The ability of the PCR technique to amplify small amounts of specific nucleic acid has made it an important and convenient diagnostic tool with a potential to detect C. pneumoniae rapidly and reliably. Several different targets (16S rDNA, MOMP, pmp4), primers and reaction protocols have been described for the detection of C. pneumoniae DNA. PCR detects as few as 10–100 EBs. Nested PCR with amplification in two steps utilising two different primer pairs may greatly enhance both sensitivity and specificity (Black et al. 1994, Boman et al. 1997). Recently, a quantitative real-time PCR technique has also been developed for the detection of C. pneumoniae (Mygind et al. 2001). Suitable specimens include nasopharyngeal and throat swabs, bronchoalveolar lavage (BAL), sputum, gargled water, blood and tissue from biopsy or autopsy. As PCR can detect the presence of C. pneumoniae DNA from non-infectious RBs and non-viable EBs, PCR tests are expected to be more sensitive than culture methods. It has been estimated that PCR, in general, is at least 25% more sensitive than culture. Detection of cDNA by reverse transcriptase-PCR of mRNA may be a useful complement to cell culture in assessing whether the infection is active or productive (Khan et al. 1996). Guidelines have been developed to minimise the risk of false-positive as well as false-negative results. One important issue is the standardisation of protocols, in which the increased use of automation and the introduction of commercial diagnostic kits are playing an important role. (Reviewed by Boman & Gaydos 1999)
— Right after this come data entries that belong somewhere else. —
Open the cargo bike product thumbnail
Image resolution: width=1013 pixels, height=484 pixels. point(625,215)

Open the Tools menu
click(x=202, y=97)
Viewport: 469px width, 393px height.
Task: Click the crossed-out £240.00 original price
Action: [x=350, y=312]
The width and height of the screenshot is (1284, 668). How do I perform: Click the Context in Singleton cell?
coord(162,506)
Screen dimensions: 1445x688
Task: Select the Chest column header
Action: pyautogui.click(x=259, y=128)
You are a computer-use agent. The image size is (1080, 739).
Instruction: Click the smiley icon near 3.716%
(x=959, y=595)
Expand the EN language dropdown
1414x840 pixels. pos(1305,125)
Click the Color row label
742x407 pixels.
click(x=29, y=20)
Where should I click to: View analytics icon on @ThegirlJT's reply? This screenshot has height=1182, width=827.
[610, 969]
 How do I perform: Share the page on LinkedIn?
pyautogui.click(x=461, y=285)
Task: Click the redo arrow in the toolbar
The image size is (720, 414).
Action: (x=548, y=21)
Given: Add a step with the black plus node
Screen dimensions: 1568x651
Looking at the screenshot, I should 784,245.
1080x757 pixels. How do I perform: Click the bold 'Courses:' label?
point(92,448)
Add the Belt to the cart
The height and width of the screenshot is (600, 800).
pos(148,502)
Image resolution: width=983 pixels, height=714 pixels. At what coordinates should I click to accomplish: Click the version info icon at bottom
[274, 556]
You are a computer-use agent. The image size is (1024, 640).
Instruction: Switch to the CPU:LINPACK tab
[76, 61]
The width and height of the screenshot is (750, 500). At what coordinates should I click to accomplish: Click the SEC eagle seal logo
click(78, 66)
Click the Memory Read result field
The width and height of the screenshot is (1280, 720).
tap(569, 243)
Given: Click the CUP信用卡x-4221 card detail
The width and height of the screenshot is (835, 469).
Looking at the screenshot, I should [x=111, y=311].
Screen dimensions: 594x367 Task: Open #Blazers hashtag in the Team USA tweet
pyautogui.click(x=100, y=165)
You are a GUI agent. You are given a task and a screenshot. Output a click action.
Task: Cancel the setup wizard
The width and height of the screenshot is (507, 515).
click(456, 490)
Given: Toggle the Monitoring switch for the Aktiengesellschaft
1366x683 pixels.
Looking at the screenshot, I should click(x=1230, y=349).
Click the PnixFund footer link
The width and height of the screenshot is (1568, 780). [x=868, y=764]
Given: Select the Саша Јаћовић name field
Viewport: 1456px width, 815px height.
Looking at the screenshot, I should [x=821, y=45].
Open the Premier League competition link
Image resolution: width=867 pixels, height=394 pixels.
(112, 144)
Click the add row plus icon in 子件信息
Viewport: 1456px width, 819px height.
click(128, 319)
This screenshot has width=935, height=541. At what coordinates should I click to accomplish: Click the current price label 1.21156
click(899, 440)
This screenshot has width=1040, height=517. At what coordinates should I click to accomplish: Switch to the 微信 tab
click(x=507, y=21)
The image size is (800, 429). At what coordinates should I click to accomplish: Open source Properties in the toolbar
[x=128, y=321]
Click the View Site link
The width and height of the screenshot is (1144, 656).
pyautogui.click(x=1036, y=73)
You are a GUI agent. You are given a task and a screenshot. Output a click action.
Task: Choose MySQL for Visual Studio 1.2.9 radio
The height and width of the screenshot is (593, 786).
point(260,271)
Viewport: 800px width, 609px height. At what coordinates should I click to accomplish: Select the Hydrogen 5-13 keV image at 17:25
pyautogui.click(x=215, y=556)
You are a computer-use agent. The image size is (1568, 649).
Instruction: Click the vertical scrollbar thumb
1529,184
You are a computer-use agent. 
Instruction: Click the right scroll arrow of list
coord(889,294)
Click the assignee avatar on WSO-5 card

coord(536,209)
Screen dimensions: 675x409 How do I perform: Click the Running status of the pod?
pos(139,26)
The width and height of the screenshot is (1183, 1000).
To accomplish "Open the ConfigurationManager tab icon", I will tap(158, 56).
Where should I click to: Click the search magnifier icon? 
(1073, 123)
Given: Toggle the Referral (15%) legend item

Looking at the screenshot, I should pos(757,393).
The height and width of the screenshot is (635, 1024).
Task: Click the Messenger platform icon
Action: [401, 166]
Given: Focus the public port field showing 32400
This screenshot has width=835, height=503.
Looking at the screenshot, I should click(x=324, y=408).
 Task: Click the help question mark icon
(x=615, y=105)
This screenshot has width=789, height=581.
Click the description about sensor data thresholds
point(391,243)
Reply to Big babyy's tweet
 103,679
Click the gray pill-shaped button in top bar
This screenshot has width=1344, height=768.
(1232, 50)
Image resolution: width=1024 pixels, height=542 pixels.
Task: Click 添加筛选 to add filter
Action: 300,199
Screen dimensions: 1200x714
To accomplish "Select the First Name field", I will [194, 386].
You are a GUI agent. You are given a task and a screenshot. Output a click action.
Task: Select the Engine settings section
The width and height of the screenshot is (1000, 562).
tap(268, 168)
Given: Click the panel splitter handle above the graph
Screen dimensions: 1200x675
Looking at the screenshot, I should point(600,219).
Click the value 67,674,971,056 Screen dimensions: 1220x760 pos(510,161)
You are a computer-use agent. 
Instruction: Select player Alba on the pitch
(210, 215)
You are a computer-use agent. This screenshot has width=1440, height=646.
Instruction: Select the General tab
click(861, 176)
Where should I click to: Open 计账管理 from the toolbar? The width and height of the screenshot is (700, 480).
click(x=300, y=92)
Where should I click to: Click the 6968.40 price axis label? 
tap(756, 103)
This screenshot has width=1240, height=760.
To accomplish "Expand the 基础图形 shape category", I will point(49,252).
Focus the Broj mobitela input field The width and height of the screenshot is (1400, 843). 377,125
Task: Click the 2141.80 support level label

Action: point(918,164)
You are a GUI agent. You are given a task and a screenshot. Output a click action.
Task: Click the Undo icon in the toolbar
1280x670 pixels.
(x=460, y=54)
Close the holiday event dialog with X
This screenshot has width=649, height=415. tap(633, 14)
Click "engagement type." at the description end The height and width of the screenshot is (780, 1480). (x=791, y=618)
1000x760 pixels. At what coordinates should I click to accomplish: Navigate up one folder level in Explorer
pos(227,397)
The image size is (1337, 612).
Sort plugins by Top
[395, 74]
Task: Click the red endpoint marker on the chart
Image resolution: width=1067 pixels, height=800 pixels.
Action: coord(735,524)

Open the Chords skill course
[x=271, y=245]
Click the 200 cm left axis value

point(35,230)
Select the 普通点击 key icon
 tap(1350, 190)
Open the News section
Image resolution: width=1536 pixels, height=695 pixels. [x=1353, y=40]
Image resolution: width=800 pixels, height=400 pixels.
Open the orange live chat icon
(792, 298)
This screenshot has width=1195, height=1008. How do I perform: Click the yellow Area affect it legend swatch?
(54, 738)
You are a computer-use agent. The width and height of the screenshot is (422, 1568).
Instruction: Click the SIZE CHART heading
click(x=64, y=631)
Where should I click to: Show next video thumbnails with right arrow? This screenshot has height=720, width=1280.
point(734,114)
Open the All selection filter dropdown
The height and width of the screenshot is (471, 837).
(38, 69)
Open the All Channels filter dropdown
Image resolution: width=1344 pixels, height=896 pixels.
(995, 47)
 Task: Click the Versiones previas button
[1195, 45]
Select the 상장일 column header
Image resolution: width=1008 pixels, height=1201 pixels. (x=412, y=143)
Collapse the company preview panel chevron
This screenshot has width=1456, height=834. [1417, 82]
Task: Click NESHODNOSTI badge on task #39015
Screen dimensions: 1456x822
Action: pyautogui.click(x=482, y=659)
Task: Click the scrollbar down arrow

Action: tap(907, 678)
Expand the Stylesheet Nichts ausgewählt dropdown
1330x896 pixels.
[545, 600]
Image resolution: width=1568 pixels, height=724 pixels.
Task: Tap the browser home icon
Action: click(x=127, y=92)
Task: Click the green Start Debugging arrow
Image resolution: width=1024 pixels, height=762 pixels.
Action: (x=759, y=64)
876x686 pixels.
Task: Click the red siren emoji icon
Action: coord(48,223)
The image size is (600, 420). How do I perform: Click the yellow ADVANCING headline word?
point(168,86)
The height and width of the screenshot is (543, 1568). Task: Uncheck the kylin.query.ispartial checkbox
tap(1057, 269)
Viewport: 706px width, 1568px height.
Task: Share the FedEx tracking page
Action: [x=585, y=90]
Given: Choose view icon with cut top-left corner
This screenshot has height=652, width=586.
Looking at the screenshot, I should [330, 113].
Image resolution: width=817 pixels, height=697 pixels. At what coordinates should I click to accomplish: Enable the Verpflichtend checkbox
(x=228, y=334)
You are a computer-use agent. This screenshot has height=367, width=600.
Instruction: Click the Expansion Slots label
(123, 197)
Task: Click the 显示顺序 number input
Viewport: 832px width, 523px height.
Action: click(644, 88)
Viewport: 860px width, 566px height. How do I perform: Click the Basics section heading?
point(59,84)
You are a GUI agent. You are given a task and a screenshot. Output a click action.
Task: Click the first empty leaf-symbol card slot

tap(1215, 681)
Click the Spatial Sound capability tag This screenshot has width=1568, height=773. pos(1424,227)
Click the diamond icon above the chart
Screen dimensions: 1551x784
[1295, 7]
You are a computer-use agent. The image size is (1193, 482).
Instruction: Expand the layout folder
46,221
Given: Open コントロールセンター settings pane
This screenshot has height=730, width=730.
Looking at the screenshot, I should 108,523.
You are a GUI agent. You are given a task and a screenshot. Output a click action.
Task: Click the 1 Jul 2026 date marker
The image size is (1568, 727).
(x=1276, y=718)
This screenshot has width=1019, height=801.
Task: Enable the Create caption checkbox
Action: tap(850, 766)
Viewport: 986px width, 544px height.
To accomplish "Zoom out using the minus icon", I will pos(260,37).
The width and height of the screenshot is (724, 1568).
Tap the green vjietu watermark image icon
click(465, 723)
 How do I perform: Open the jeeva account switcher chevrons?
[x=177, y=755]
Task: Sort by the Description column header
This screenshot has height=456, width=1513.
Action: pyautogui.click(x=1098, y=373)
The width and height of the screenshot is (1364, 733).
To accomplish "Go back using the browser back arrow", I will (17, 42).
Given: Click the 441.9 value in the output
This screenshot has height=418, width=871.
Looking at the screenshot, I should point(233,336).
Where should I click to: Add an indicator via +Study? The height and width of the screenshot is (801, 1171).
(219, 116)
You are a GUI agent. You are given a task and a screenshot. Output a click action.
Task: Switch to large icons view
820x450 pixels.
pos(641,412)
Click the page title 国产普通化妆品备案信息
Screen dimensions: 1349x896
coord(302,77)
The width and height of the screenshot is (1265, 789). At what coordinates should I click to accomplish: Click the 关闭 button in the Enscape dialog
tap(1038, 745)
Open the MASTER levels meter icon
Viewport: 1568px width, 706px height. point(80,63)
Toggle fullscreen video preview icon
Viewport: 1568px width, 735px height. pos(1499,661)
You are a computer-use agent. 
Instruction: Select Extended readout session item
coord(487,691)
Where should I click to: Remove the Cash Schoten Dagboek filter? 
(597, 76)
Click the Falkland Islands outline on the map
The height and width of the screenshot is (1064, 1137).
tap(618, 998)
Table 5. Laboratory methods for diagnosing C. pneumoniae infection
| Culture | Serology | Antigen detection | PCR | |
|---|---|---|---|---|
| Detection | Organism | Antibodies | Antigens | DNA |
| Specimen | NP/throat swab, BAL, sputum | Blood | NP/throat swab, BAL | NP/throat swab, BAL, sputum, gargled water, blood, tissue from biopsy/autopsy |
| Sensitivity | 50–75% | 60–80% | 20–60% | 10–100 organisms |
| Specificity | 100% | 90–100% | 70–95% | 95–100% |
| Time frame | 3–12 days | 1–2 days* | 1 hour | 1–2 days |
| Specimen transport | 4°C/frozen | RT/4°C | RT | RT |
| Interpretation of results | Subjective | Subjective | Subjective | Objective |
| NP, nasopharyngeal; BAL, bronchoalveolar lavage; RT, room temperature. *paired sera nearly always needed (modified after: Peeling 1999) | ||||
A number of different antibiotics have been tested in search for an appropriate treatment for C. pneumoniae infection. Azithromycin and clarithromycin are two macrolides which have shown high activity against the organism in vitro (Agacfidan et al. 1993, Welsh et al. 1996). Some of the new fluoroquinolones and ketolides, a new class of macrolides, have also turned out effective (Roblin & Hammerschlag 1998, Strigl et al. 2000, Miyashita et al. 2001a, Miyashita et al. 2002). The organism is not susceptible in vitro to sulpha drugs, and penicillin and ampicillin prevent the growth of the organism, but do not destroy it (Kuo et al. 1995). Clinical experience has shown that the symptoms of C. pneumoniae infection frequently recur after short or conventional courses of appropriate antibiotics, and intensive long-term therapy is therefore highly recommended (Kuo et al. 1995). Inappropriate antibiotic treatment may lead to chronicity of the disease. The insidious nature of C. pneumoniae infection makes prevention very difficult, and the development of anti-chlamydial vaccines remains an important goal for researchers.